Source data:
========================

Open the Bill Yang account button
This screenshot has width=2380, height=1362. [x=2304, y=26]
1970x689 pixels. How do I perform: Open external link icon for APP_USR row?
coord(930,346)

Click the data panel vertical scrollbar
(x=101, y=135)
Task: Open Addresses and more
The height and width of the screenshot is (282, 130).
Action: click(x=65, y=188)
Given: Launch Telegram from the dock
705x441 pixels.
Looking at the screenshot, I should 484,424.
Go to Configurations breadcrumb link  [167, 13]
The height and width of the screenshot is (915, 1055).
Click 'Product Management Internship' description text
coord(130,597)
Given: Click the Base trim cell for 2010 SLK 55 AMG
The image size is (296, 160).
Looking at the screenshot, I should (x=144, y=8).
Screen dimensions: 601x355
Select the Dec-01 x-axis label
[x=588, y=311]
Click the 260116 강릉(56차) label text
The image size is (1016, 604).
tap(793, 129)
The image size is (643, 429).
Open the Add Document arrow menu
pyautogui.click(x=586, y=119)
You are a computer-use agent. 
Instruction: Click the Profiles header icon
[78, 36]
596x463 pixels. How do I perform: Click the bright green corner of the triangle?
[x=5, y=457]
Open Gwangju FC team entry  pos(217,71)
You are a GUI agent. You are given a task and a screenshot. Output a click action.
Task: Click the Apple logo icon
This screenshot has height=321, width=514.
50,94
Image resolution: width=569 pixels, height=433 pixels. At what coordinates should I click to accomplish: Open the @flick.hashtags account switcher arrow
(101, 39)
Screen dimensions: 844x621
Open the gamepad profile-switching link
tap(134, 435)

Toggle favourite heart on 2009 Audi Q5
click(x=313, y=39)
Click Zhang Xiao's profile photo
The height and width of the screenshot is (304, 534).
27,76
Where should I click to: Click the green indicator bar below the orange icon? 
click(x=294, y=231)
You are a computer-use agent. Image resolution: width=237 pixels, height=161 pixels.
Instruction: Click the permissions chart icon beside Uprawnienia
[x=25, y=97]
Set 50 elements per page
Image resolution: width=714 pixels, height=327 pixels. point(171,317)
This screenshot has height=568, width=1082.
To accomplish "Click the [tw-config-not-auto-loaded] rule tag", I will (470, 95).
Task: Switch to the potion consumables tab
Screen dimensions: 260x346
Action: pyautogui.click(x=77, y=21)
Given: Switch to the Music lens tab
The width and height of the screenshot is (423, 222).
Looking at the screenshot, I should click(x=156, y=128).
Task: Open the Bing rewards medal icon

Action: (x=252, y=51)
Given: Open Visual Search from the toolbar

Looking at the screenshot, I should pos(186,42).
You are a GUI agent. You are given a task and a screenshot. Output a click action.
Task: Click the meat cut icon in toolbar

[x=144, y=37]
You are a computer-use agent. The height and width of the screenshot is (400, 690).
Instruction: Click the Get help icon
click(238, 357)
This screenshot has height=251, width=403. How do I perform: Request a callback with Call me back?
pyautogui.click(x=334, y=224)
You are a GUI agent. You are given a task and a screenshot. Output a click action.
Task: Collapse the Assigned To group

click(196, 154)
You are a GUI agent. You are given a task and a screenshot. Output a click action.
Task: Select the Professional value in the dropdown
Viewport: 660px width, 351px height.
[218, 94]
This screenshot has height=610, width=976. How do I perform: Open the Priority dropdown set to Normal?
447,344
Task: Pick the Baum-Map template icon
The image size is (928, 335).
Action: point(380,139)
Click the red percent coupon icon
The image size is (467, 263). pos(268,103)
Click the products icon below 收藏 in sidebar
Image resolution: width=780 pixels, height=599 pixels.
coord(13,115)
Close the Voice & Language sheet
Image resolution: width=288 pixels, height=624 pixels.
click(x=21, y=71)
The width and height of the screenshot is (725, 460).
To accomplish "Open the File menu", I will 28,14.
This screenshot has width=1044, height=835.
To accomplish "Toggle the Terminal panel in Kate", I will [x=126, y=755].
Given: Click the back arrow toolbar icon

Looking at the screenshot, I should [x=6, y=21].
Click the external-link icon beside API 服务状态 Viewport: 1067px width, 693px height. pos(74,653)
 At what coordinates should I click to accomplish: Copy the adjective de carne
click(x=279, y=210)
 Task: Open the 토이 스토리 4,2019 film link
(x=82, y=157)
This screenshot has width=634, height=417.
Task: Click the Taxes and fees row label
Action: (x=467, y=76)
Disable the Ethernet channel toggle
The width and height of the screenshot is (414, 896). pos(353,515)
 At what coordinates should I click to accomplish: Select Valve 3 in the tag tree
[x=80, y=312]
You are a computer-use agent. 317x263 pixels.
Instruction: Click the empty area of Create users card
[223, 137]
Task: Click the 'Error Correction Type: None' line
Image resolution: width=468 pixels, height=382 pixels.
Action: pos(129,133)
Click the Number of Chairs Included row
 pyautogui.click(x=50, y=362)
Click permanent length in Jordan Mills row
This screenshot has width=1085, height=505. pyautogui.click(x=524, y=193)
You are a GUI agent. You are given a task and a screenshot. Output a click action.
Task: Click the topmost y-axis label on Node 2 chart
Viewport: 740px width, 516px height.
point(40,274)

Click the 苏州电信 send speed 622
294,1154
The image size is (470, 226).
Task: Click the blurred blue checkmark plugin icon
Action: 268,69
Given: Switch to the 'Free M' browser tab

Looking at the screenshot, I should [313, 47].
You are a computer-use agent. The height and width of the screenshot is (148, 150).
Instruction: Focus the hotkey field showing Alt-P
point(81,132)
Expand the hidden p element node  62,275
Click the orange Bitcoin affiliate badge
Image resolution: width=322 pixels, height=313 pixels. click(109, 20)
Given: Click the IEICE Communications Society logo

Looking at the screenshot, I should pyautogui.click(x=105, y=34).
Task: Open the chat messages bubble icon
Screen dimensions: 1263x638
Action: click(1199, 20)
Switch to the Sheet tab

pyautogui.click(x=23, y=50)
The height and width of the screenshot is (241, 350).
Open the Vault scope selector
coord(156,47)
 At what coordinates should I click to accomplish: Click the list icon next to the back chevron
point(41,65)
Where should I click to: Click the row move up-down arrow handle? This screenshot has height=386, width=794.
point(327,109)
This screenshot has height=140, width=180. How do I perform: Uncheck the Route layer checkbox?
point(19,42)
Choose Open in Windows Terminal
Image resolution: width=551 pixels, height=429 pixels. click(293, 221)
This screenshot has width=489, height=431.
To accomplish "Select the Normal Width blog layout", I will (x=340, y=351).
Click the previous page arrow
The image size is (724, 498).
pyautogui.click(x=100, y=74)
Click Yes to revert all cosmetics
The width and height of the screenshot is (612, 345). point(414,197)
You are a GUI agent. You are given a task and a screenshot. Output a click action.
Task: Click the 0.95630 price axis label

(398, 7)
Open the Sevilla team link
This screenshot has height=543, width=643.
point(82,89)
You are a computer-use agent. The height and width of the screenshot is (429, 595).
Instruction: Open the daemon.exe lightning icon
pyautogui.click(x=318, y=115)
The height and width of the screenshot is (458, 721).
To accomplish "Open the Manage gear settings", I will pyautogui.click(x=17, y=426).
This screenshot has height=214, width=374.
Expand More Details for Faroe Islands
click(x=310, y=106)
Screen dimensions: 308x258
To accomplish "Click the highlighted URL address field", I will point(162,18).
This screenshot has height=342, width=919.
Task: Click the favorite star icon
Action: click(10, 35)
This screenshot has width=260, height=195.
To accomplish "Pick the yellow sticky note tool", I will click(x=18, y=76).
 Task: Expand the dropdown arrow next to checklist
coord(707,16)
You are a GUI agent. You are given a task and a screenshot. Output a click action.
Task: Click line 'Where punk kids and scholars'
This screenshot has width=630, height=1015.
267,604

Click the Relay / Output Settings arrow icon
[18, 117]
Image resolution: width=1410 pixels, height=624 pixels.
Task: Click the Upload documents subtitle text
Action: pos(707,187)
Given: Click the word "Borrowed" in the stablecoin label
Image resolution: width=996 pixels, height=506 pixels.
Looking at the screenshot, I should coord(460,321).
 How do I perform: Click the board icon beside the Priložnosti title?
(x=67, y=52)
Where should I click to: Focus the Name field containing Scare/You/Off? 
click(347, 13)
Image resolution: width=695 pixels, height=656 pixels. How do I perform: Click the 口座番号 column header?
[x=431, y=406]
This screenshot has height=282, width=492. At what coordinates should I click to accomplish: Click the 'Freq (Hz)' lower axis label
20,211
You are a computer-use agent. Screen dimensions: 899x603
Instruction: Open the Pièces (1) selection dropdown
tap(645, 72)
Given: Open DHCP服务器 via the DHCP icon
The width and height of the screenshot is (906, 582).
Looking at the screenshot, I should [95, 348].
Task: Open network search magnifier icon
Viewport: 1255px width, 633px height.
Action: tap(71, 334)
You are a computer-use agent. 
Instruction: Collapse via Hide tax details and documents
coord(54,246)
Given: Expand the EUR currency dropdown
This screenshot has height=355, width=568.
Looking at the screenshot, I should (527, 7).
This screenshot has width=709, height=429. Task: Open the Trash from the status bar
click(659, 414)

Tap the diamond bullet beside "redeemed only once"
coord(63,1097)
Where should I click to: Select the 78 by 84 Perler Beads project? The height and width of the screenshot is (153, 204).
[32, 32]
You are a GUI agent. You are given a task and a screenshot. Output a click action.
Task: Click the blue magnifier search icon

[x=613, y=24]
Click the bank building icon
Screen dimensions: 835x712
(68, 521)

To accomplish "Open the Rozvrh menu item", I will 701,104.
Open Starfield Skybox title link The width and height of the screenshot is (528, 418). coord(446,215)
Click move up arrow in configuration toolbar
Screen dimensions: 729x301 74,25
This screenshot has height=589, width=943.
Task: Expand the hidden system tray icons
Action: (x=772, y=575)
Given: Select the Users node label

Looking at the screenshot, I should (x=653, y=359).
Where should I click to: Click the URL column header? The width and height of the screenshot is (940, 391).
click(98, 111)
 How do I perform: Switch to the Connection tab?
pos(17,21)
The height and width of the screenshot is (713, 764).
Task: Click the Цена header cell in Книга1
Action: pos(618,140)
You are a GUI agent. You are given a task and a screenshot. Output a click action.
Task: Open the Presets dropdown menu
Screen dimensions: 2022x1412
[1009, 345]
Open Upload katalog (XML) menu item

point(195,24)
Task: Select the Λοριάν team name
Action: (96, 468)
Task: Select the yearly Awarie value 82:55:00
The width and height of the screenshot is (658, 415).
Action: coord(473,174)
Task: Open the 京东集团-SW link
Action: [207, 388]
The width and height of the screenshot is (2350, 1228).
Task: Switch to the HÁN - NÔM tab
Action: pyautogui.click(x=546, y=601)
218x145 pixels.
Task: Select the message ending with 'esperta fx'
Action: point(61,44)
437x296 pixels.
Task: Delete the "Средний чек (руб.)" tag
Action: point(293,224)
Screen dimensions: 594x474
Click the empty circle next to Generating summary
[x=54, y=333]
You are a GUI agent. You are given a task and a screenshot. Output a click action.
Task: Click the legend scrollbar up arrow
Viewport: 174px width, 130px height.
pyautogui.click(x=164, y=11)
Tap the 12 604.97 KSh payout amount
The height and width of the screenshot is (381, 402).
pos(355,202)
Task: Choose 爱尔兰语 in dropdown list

========================

What you need to do> Above are the records; report how many of their lines hold the string "Pick", with no other words.

Answer box> 2